Para tanto, alega, em síntese, que é titular de um estabelecimento comercial instalado em prédio dos réus, sito em Caminha, e de que faz parte o direito ao arrendamento sobre o local por que paga a renda mensal de 130,24€.
Sucede que surgiram infiltrações de água no tecto do imóvel que se foi deteriorando a ponto de parte dele cair, a autora requereu uma vistoria, os réus foram notificados pelos técnicos da Câmara Municipal para a realização das obras necessárias, mas não as executaram.
Devido ás sucessivas infiltrações de humidade ficou danificada mercadoria, por falta de obras a autora encerrou temporariamente o locado em 1998 deixando de ganhar no seu comércio, até à data da instauração da acção, a quantia líquida de 120.000,00€. Aos réus compete reparar tal prejuízo.
Regularmente citados, os réus contestaram invocando, considerando as duas contestações de forma conjugada, e em síntese, que em consequência de obras no prédio contíguo ao locado houve infiltrações neste de água das chuvas, nunca tendo o responsável por essas obras concluído a reparação das fendas causadas, obras que o Município não fiscalizou.
O prédio tem mais de 100 anos, pelo facto de as rendas serem baixas eram os inquilinos que procediam às pequenas reparações do telhado, janelas e outras, mas o prédio deixou de ter condições de segurança e habitabilidade impondo a necessidade não de obras mas de demolição e construção de um novo prédio.
Nessa reconstrução as rés teriam de gastar quantia não inferior a 250.000,00€, que em função do valor da renda paga pela autora só estaria recuperada ao fim de 159 anos, pelo que é inaceitável a obrigação de efectuar as obras para a autora continuar a usufruir o locado, constituindo um flagrante abuso de direito.

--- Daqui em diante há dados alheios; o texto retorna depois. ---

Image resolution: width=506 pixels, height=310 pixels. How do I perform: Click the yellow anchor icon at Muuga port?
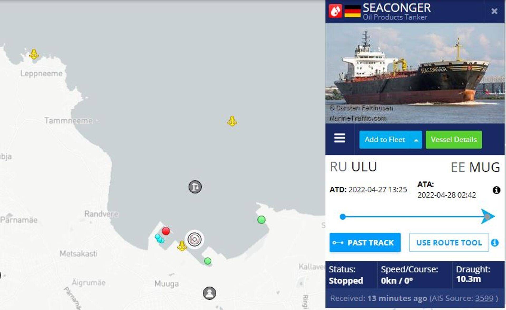click(x=182, y=246)
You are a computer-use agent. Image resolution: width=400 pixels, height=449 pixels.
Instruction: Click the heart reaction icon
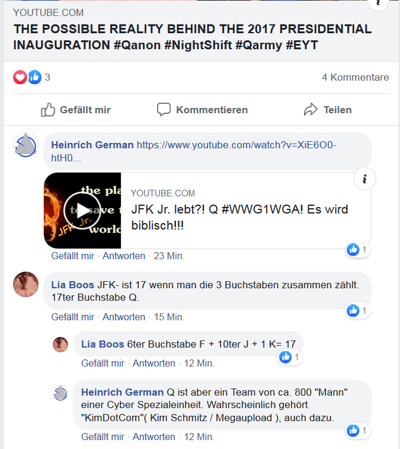click(x=20, y=77)
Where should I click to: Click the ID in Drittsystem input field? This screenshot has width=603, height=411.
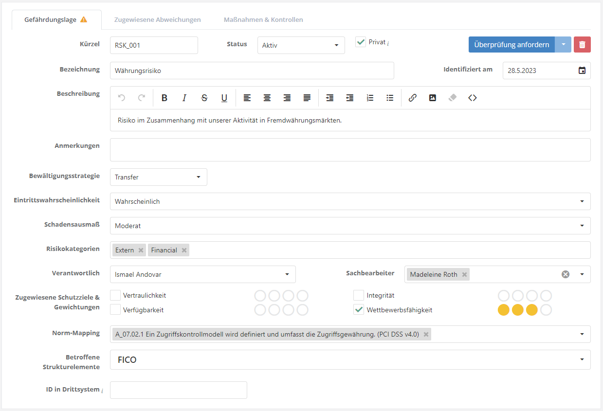point(178,390)
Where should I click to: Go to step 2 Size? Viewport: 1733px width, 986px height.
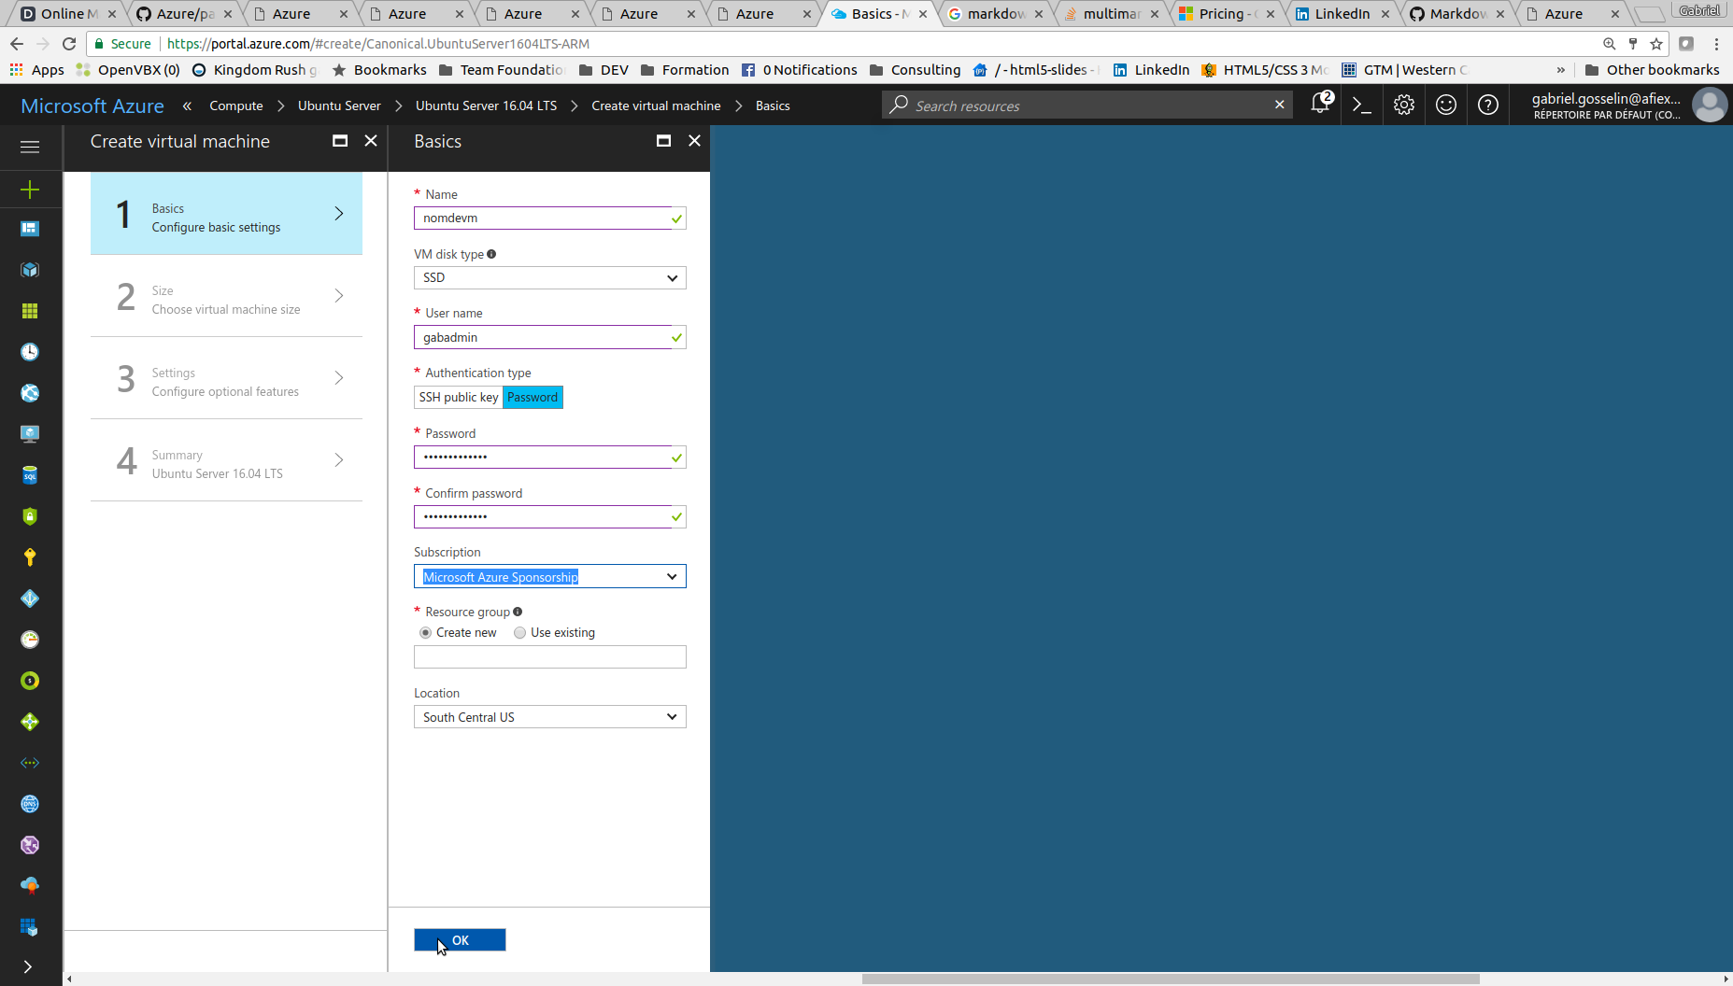click(x=226, y=297)
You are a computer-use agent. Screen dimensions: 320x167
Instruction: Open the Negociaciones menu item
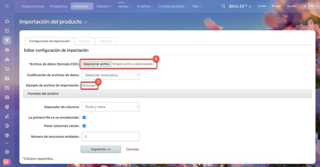tap(33, 6)
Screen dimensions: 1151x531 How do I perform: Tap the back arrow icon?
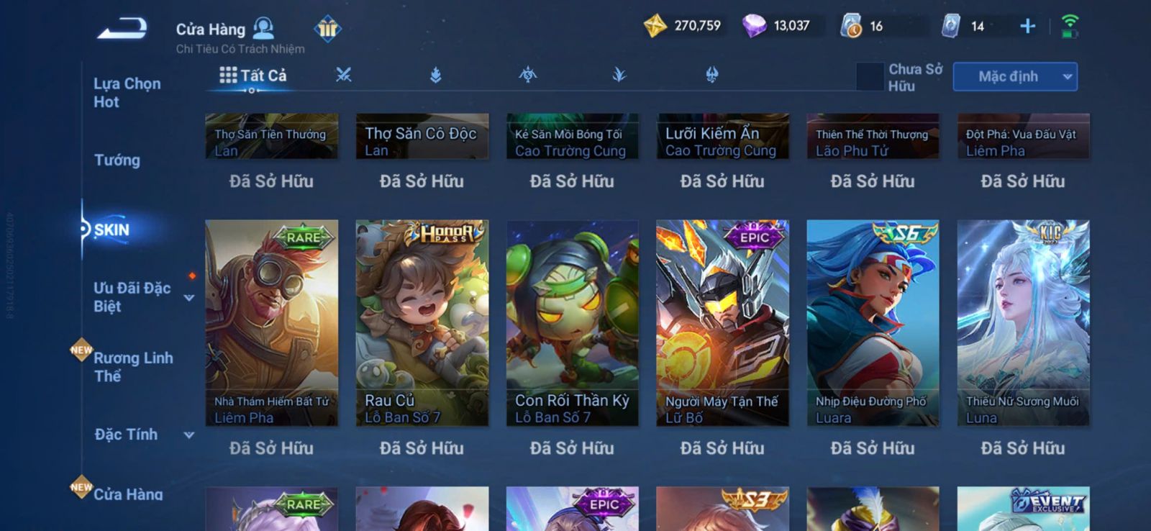pos(122,28)
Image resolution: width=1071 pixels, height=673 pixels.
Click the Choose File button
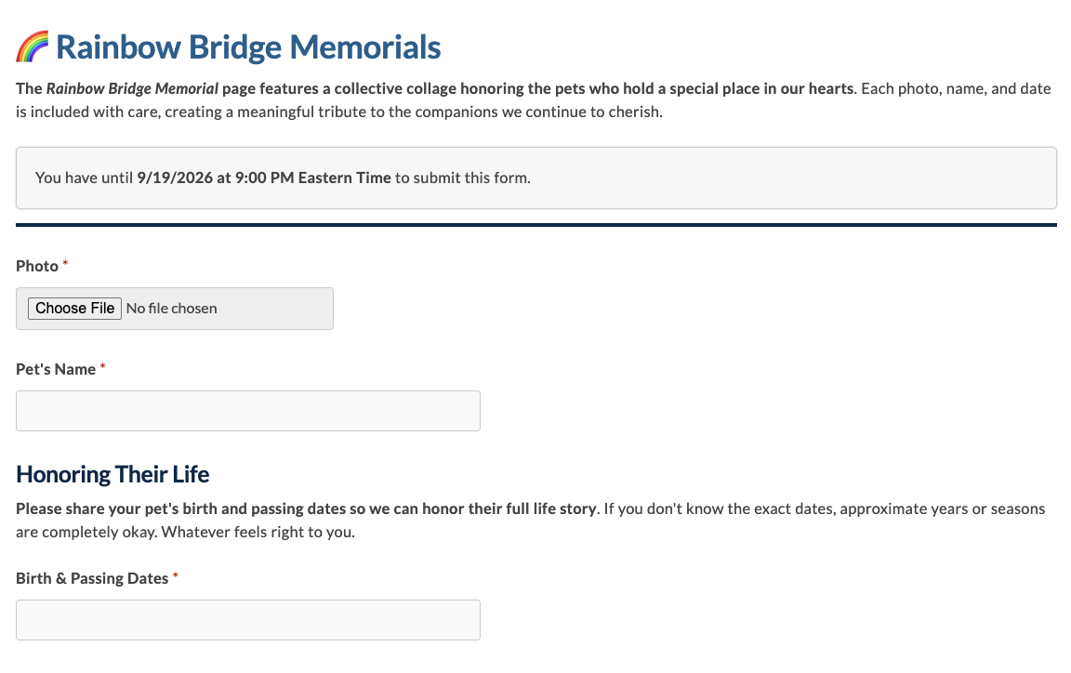pyautogui.click(x=74, y=308)
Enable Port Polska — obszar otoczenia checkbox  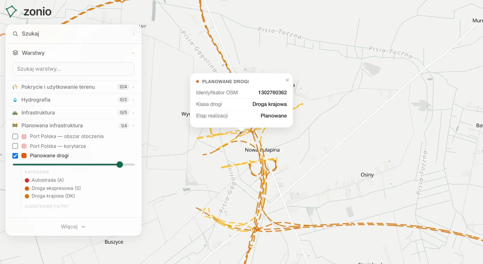15,137
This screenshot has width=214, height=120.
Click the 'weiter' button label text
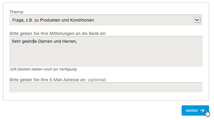point(192,111)
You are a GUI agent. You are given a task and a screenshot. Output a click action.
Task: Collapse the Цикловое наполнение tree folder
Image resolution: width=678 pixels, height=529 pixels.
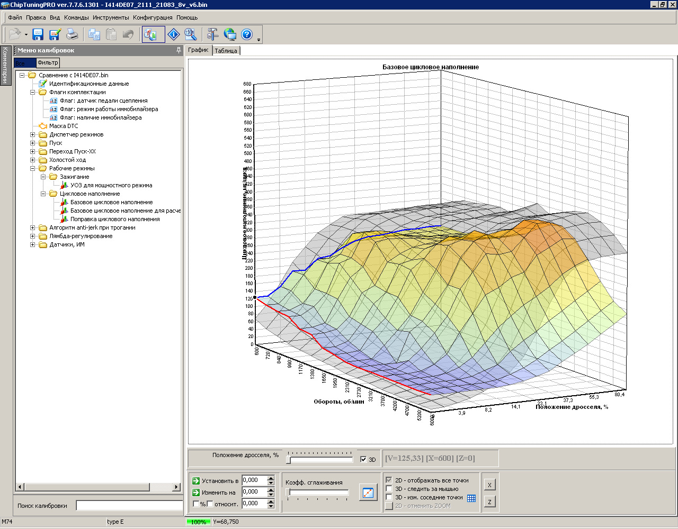pos(43,194)
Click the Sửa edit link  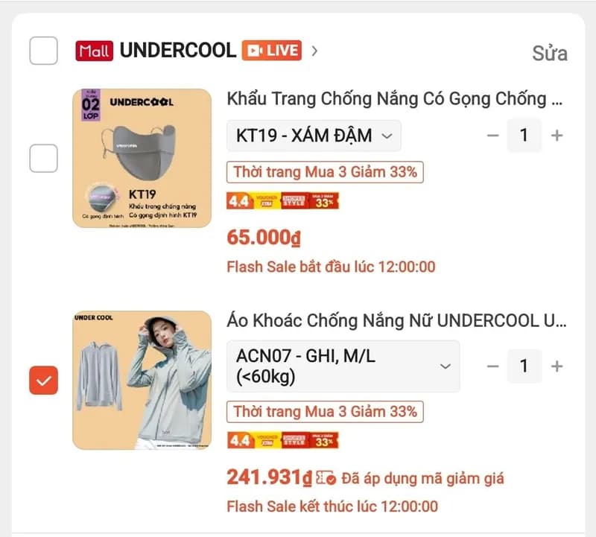(549, 54)
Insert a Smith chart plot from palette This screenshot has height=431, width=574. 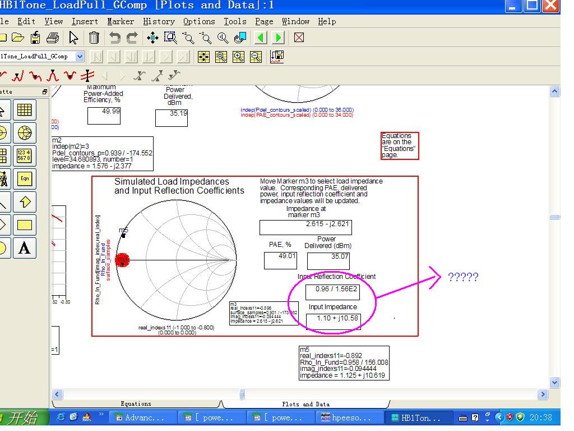tap(24, 133)
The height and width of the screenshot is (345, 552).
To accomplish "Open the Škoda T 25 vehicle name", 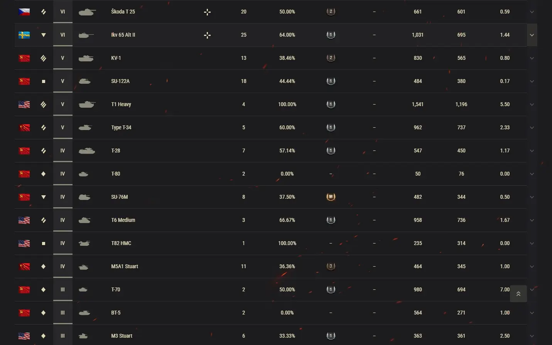I will pos(123,12).
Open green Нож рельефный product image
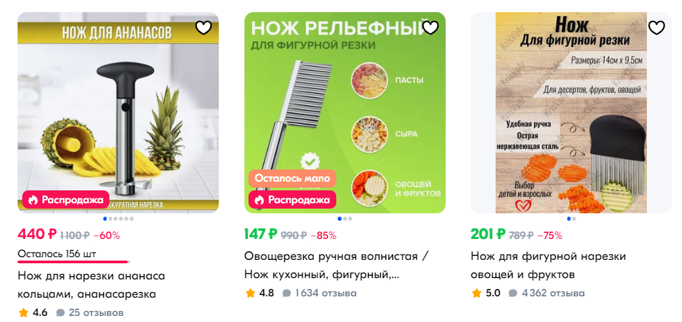The height and width of the screenshot is (322, 682). [345, 113]
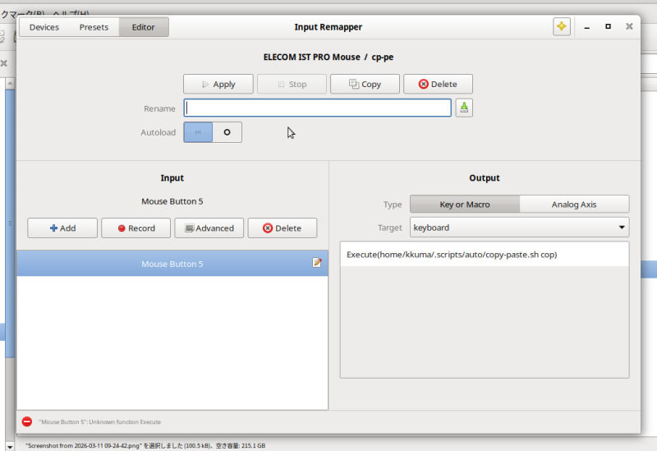The image size is (657, 451).
Task: Click the Execute macro text in output editor
Action: (x=452, y=255)
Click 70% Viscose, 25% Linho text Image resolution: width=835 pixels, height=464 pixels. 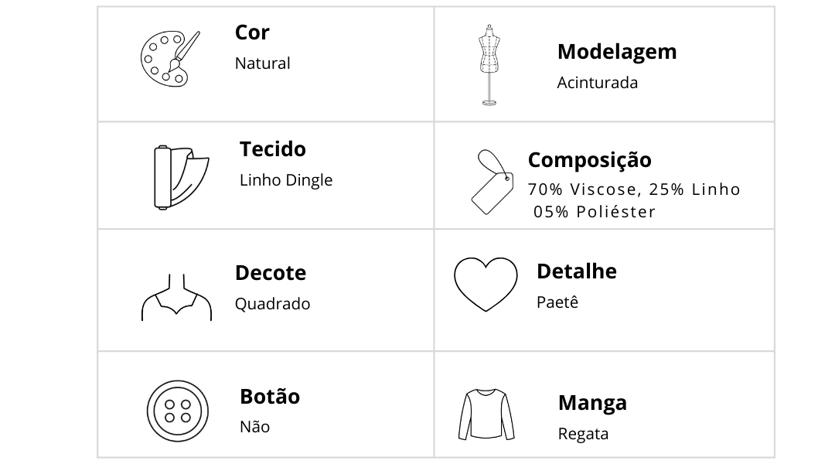pyautogui.click(x=634, y=189)
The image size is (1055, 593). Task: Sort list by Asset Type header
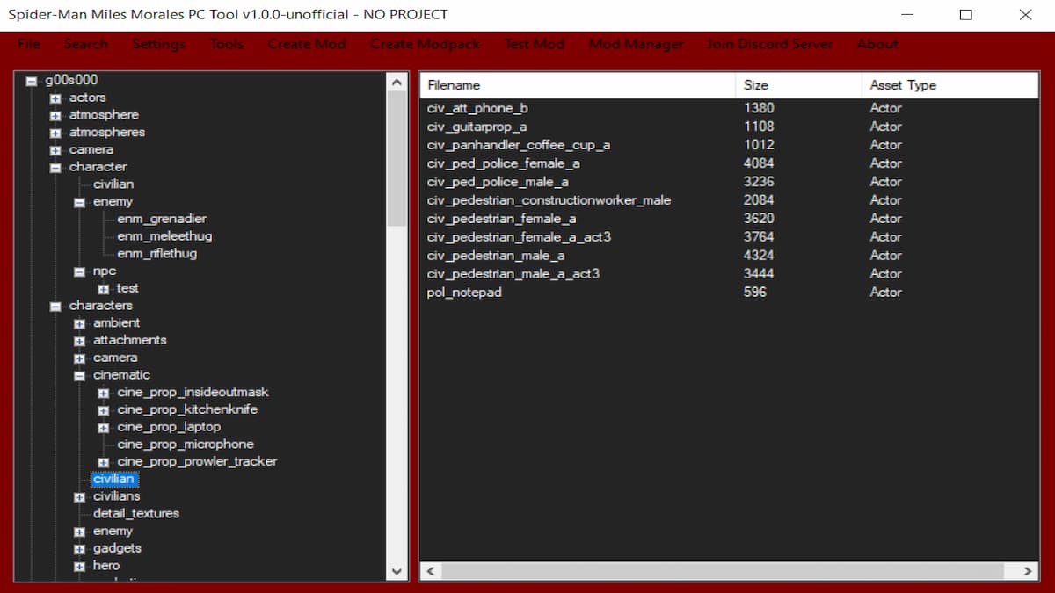click(x=903, y=85)
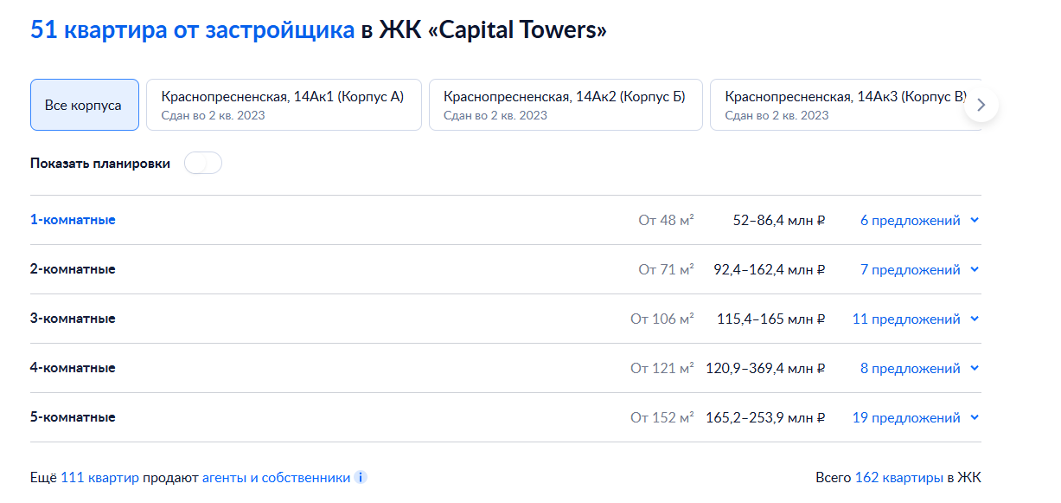Open 1-комнатные apartments link
This screenshot has width=1061, height=503.
coord(73,220)
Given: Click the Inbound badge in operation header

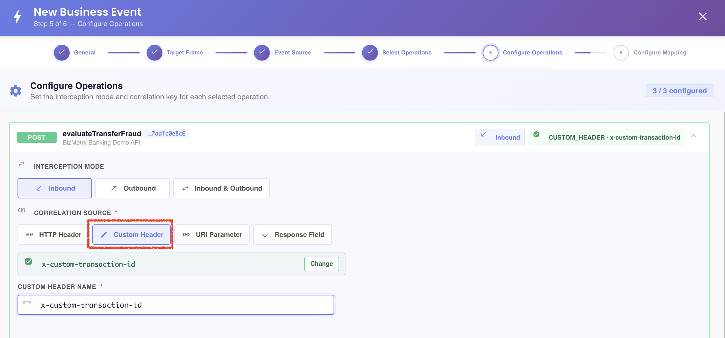Looking at the screenshot, I should (x=500, y=137).
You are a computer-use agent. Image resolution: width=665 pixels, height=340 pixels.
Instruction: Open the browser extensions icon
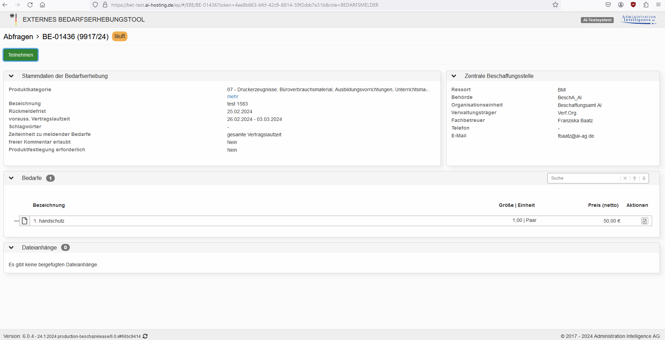[x=646, y=5]
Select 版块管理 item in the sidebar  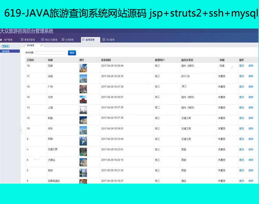[6, 51]
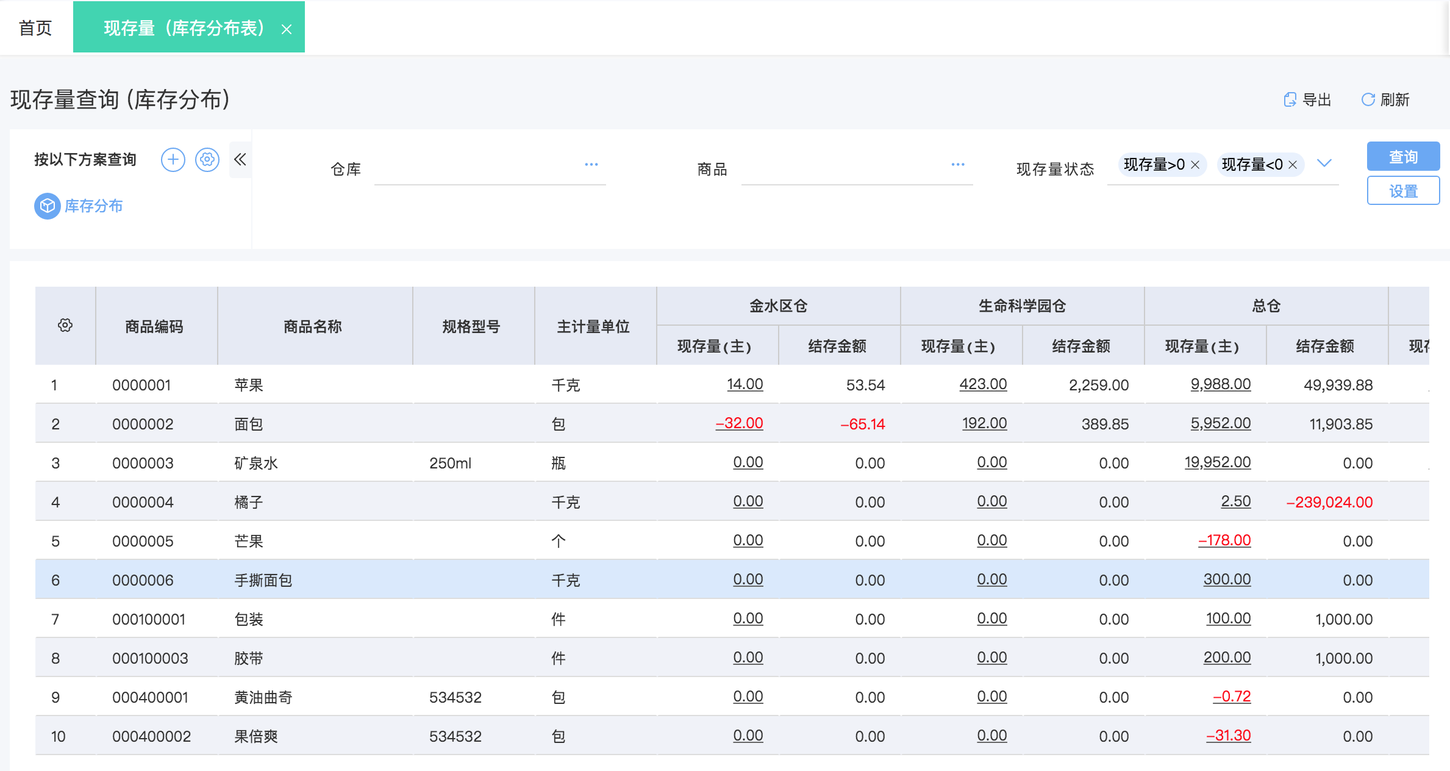Viewport: 1450px width, 771px height.
Task: Click the add scheme plus icon
Action: 173,160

A autora abandonou o locado em Janeiro de 1998, deixou de pagar as rendas atempadamente e sem os aumentos legais, dedicou-se a outras actividades, e impugnam a existência de prejuízos.
Concluíram considerando dever ser a acção julgada improcedente e a autora condenada como litigante de má fé.
Deduziram reconvenção, peticionando os réus EE:
- a resolução do contrato de arrendamento com fundamento no encerramento do locado desde 1998, no não pagamento das rendas, pagamento de algumas fora de prazo e de outras sem actualização legal, e na não utilização prudente do locado causando nele deteriorações consideráveis.
Subsidiariamente, ainda pediram que se declarasse extinto o contrato por caducidade derivada da perda da coisa locada.
Por sua vez, os réus BB e marido CC pediram:
- a extinção do contrato por caducidade, e restituição imediata do locado;
- a condenação da autora a pagar-lhes uma indemnização não inferior a 25,00€ por dia, a título de ocupação do imóvel, até ao dia da sua efectiva restituição;
Mais requereram, os primeiros, a intervenção acessória provocada de FF e mulher, autores das obras no prédio contíguo, e do Município de Caminha, por falta de celeridade nas intervenções camarárias, responsáveis pelos prejuízos que a autora tenha sofrido, devendo, caso os réus sejam condenados, sê-lo também com eles solidariamente.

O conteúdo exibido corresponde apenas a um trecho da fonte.